*** Quoted passage Section Begins ***
Microsoft (NASDAQ: MSFT) climbed 1.8% to $402.70 on Thursday afternoon, extending Wednesday’s 2.8% gain even as the Nasdaq Composite fell roughly 1% in a chip-led selloff.

The two-session advance of 4.6% since Tuesday’s close added approximately $132 billion to Microsoft’s market capitalization, a striking divergence from broader market weakness.

Price action suggests traders are actively separating enterprise AI revenue from chip-cycle risk, with semiconductor stocks falling sharply despite continued spending on AI infrastructure.

Three brokerages lowered their Microsoft price targets on Wednesday, though each retained a positive rating, while a fourth firm raised its objective.

Citigroup (NYSE: C) analyst Tyler Radke cut his target to $570 from $620, calling Microsoft “increasingly strategically positioned” as customers optimize AI-token spending.

The four targets published Wednesday ranged from $490 to $625, implying between 22% and 55% upside from Thursday’s trading price, though price targets are forecasts and not assured returns.
*** Quoted passage Section Ends ***
How would you continue the Microsoft stock report from where it stops?
*** Exercise data Section Begins ***
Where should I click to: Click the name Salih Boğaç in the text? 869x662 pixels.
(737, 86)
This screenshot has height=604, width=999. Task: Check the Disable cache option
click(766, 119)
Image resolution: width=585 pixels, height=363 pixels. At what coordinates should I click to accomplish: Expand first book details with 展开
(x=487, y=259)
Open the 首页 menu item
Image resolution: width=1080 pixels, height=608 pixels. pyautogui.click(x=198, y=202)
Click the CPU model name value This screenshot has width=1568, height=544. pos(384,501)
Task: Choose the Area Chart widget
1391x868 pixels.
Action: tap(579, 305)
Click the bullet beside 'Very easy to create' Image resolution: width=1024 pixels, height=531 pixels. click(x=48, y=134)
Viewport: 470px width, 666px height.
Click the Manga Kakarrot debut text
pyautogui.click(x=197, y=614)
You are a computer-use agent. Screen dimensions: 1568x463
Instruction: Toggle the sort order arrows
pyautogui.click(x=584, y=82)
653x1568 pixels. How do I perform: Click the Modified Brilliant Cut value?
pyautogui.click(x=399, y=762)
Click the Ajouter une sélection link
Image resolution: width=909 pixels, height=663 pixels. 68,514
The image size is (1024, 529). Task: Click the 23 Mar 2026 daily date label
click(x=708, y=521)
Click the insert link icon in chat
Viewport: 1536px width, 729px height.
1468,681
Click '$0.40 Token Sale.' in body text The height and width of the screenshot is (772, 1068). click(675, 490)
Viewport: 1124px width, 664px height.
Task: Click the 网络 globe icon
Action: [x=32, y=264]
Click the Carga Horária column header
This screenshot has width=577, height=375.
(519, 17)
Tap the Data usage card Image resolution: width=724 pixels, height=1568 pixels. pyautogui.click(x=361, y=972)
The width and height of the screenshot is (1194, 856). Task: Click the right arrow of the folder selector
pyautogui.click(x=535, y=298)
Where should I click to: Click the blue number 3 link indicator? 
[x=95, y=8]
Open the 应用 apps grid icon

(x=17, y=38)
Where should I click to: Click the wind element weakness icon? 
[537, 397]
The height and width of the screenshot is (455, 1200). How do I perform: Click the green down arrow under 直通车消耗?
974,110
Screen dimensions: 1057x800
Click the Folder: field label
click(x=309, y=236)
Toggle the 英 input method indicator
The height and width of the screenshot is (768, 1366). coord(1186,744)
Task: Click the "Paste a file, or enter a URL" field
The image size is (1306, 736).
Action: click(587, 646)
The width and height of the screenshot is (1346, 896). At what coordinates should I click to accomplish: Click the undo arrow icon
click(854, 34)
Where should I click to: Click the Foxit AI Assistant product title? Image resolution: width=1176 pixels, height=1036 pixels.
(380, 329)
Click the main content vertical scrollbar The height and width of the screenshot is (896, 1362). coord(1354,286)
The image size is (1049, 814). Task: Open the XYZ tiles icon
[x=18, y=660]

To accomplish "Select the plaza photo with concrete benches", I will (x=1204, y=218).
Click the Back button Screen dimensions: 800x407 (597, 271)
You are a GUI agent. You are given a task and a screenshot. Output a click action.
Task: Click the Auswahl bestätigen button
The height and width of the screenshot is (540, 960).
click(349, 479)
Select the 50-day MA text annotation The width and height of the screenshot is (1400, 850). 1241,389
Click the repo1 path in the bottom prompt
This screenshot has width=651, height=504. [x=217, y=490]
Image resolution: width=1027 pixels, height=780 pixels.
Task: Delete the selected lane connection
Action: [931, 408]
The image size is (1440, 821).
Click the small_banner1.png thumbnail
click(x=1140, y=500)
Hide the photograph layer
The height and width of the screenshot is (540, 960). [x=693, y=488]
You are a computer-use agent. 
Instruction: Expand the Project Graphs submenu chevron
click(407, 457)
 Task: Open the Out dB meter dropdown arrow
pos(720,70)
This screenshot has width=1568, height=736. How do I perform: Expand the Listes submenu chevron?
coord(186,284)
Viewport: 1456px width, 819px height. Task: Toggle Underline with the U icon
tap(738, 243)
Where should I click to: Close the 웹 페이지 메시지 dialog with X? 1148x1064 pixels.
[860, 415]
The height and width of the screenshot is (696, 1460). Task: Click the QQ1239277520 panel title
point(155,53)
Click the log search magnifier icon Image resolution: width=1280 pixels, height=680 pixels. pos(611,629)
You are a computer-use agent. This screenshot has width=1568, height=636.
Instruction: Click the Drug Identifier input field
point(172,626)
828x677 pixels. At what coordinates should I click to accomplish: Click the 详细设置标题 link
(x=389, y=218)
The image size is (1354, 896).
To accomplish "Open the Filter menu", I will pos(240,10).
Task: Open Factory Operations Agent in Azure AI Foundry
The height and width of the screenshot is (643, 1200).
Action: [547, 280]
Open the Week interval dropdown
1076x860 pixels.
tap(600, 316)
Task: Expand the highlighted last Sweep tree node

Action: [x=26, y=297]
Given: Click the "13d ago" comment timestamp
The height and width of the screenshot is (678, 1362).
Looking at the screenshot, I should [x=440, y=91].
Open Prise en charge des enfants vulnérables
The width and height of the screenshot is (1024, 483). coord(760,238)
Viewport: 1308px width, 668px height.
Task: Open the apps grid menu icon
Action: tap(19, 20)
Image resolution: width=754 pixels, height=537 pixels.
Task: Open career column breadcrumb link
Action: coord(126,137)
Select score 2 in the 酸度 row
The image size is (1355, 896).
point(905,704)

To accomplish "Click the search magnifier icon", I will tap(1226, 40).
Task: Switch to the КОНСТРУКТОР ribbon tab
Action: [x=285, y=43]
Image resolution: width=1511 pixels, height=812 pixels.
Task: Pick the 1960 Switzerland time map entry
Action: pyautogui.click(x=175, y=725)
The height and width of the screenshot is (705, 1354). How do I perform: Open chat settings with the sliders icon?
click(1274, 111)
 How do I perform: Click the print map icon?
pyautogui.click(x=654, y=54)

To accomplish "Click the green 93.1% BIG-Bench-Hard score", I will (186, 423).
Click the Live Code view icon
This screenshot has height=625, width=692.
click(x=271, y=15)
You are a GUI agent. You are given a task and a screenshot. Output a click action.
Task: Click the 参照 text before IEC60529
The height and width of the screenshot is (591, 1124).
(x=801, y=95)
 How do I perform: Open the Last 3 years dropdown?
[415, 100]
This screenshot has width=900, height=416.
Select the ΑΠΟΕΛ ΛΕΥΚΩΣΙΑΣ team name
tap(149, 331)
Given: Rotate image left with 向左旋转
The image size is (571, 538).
*** Exercise data Section Ends ***
* Written answer
Microsoft’s price-to-earnings ratio sits 18.7% below the simple average of two major cloud peers, a discount that sets up the July 29 earnings report as a direct capital-efficiency test.

Azure revenue rose 40% in Microsoft’s fiscal third quarter, with management guiding for 39% to 40% constant-currency growth in the current quarter, signaling continued momentum in cloud infrastructure.

AI demand metrics reinforce the growth story, with Microsoft’s AI revenue run rate exceeding $37 billion and growing 123%, while paid Microsoft 365 Copilot seats surpassed 20 million.

Capital expenditure remains the central valuation concern, with third-quarter capex reaching $31.9 billion, roughly double the quarter’s $15.8 billion of free cash flow.

Management has guided for fourth-quarter capex above $40 billion, with a calendar-2026 plan of approximately $190 billion, including $25 billion attributable to higher component prices.

Chief Financial Officer Amy Hood stated that Microsoft remained “confident in the return on these investments,” offering reassurance to investors wary of the sustained spending pace.

Risks to the outlook remain visible, including margin pressure from higher component costs, potential revenue delays from capacity shortages, and competitive pressure from Alphabet and Amazon.

The July 29 earnings report will need to demonstrate that AI revenue growth is outrunning capital intensity, which analysts see as the clearest path to closing Microsoft’s persistent valuation discount.